Hey, desk potatoes: Little lifestyle changes can add up.
As far as fitness goes, it seems that a little can go a long way. No one is disputing the benefits of nailing nonstop runs on the Hobacks (kind of like running a marathon on snow). But recent data indicates that a little action in the day-to-day grind can lower your risk of heart disease and diabetes. Easy lifestyle changes can do a lot of heavy lifting: Take the stairs. Park in the outer stretches of the lot. Push away from your keyboard and take a walk outside your office for a quick break a few times a day.
Research: Your genes might make you feel low when heading high.

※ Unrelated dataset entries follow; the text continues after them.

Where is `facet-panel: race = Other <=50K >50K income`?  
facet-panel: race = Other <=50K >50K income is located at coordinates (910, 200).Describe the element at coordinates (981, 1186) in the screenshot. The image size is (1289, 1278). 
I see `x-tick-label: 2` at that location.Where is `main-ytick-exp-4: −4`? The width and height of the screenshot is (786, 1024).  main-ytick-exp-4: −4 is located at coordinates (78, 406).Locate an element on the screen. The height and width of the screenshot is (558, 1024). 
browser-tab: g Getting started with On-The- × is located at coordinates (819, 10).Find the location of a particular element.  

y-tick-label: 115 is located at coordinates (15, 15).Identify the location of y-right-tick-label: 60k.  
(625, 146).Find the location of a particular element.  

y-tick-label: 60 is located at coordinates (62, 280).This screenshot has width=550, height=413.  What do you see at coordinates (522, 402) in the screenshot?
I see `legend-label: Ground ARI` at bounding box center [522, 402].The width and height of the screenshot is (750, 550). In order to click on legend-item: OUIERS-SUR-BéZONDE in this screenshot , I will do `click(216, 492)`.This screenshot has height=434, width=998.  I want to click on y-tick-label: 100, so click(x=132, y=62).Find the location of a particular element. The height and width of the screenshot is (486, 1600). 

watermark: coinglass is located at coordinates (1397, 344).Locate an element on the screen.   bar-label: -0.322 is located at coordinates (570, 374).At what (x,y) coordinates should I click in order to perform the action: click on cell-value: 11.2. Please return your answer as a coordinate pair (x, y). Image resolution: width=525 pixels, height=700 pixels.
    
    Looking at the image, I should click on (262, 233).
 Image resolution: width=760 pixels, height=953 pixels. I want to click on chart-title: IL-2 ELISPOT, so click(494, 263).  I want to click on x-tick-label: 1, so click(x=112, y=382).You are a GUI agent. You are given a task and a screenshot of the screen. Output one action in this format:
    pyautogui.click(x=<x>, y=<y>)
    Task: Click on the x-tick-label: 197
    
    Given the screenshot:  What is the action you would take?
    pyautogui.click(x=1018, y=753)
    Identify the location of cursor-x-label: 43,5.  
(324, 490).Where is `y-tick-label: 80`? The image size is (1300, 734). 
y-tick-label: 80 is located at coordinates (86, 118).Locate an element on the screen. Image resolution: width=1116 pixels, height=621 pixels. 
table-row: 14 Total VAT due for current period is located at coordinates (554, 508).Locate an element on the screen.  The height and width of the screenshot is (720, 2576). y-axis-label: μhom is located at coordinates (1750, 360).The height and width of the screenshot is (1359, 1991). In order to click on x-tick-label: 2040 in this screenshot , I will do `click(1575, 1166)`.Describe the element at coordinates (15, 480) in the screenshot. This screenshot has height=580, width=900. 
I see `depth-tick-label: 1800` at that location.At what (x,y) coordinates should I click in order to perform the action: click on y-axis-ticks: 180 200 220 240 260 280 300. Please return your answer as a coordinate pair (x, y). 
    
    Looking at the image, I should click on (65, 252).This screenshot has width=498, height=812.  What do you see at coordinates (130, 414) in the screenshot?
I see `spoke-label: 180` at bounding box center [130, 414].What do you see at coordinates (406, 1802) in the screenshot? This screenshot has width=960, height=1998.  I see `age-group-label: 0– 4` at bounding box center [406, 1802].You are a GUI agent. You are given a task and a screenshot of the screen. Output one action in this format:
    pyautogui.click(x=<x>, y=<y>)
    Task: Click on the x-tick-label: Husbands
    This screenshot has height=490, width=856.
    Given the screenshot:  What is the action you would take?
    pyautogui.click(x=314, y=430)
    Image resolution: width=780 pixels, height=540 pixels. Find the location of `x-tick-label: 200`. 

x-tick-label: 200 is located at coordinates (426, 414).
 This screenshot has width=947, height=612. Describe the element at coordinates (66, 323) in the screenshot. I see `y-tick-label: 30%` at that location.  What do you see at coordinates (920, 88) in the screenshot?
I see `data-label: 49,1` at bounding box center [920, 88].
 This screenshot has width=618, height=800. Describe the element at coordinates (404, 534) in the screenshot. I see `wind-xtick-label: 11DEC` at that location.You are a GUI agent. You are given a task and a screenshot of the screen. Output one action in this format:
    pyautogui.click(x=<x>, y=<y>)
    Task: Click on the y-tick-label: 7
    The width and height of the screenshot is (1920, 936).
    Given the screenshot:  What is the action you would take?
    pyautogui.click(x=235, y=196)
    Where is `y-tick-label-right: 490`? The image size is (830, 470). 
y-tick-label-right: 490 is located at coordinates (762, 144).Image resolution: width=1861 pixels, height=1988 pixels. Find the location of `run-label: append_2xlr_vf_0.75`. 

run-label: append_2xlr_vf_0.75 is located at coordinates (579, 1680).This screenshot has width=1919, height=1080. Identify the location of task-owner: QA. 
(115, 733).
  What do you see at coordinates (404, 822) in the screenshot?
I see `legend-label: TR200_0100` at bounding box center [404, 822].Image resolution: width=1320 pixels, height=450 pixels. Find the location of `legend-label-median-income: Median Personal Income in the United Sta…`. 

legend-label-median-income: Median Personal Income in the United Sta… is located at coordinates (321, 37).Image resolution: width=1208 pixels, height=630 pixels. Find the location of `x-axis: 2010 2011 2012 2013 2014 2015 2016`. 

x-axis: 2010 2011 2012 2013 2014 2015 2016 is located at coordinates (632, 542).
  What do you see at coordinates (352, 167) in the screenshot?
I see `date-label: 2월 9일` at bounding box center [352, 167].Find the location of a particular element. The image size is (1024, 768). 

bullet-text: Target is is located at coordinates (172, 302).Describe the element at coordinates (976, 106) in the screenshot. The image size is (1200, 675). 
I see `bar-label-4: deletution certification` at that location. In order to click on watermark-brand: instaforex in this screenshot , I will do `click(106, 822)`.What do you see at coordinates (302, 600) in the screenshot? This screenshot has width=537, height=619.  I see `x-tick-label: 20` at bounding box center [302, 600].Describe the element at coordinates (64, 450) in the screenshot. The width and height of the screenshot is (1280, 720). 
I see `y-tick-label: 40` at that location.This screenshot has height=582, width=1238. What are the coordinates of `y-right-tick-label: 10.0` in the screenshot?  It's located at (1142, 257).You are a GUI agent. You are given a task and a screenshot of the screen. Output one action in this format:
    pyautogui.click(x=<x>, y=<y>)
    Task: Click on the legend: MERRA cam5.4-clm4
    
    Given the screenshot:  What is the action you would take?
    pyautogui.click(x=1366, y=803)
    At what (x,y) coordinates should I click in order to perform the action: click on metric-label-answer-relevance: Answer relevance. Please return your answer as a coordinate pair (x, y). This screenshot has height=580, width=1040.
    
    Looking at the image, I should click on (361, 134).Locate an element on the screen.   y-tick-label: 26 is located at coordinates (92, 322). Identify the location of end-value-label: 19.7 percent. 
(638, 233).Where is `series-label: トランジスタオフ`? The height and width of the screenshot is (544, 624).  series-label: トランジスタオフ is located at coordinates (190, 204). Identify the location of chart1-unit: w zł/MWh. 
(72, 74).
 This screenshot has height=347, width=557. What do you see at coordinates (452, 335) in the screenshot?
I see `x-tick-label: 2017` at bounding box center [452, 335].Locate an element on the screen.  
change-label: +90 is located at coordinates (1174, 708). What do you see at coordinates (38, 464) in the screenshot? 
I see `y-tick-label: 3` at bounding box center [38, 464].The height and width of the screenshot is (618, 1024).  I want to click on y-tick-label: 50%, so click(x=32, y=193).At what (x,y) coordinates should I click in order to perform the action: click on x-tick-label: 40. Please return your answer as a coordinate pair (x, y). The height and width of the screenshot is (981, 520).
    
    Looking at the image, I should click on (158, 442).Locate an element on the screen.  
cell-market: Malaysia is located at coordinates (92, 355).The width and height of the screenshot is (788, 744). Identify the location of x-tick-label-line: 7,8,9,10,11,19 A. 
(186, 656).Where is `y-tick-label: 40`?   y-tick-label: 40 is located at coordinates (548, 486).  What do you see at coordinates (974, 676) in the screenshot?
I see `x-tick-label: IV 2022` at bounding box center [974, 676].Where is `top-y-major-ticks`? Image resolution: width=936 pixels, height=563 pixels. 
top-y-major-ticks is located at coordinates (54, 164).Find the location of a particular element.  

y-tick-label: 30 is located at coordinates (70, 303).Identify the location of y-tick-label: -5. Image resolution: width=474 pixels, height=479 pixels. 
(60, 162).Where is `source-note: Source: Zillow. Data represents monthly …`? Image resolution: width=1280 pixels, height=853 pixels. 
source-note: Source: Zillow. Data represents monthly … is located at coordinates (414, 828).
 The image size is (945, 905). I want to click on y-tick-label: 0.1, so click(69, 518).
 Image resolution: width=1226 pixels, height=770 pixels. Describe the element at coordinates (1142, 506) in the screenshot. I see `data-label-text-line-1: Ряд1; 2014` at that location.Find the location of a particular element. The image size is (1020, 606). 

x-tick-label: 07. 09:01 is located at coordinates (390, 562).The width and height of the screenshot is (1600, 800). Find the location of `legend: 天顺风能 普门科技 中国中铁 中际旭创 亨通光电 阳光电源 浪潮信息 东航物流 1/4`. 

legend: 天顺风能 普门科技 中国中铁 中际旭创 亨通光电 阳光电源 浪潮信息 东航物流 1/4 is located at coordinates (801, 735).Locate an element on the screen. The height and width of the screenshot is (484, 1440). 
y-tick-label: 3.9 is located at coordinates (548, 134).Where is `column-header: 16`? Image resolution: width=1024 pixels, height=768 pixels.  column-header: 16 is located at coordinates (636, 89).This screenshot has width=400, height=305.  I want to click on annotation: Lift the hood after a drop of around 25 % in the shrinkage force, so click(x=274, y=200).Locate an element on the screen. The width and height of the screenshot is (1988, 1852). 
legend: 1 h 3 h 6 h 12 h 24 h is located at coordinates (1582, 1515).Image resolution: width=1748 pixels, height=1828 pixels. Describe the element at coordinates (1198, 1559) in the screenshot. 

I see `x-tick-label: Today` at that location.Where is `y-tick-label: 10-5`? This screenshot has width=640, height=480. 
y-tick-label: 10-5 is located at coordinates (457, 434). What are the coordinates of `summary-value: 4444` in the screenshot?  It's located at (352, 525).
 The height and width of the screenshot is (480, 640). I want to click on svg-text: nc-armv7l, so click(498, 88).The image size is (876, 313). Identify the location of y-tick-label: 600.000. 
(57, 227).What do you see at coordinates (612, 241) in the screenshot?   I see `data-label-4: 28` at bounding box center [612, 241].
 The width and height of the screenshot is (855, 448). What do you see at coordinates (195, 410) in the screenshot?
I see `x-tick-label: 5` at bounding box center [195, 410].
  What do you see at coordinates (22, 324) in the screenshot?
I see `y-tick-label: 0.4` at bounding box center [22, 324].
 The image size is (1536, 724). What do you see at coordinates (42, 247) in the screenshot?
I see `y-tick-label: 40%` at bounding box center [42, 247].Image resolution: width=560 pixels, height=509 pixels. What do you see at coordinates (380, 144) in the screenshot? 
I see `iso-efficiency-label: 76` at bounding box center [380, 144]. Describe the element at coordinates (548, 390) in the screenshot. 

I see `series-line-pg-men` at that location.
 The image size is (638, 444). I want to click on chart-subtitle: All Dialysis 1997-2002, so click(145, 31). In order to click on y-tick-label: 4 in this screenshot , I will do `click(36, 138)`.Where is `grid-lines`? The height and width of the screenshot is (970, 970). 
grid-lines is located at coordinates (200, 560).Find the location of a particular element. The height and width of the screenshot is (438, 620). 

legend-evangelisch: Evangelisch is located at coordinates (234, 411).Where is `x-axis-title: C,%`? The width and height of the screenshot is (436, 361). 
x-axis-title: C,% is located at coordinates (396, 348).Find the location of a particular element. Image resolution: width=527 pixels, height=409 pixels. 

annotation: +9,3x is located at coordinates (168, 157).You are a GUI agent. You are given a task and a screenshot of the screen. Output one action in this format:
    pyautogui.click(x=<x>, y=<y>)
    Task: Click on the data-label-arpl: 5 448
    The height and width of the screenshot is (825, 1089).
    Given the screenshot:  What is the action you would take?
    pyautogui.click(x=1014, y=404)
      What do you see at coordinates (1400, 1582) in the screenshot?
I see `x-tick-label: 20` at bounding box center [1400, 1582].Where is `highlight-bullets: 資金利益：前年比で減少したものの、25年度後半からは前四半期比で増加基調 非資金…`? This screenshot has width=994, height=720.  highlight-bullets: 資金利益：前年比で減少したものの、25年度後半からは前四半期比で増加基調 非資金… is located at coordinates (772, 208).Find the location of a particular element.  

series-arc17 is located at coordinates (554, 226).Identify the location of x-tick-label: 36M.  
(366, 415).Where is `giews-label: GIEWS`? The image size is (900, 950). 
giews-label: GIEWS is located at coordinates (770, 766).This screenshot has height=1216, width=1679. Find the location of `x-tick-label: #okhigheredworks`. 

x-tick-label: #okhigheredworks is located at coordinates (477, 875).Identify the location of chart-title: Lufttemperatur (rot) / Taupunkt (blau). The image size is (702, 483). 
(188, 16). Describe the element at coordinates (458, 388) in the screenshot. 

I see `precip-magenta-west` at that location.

Ever get a raging case of altitude sickness? Even a minor dose can ruin a ski vacation with headaches, nausea and generally feeling lousy all over. It’s no fun. Severe cases, of course, can be life threatening. Figure you need to be in better shape to keep altitude sickness out of your ski life? That might not be the case. The latest research being done at the U of Colorado might point to a genetic link to the mountain malady. If that holds up, can an altitude sickness test be far behind?
Paraplegic skier Josh Dueck amazes and inspires by landing the first-ever sit-ski backflip.
Freeskier Josh Dueck was only 23 years old when he overshot a front flip off a jump at Silver Star, B.C., his home mountain, in 2004. He came to in the hospital to find that he was paralyzed from the waist down, never to ski—traditionally, at least—again. But that wouldn't stop him. Not even close. Nine months later Dueck was back on the slopes in a sit-ski, which he called his freedom chair.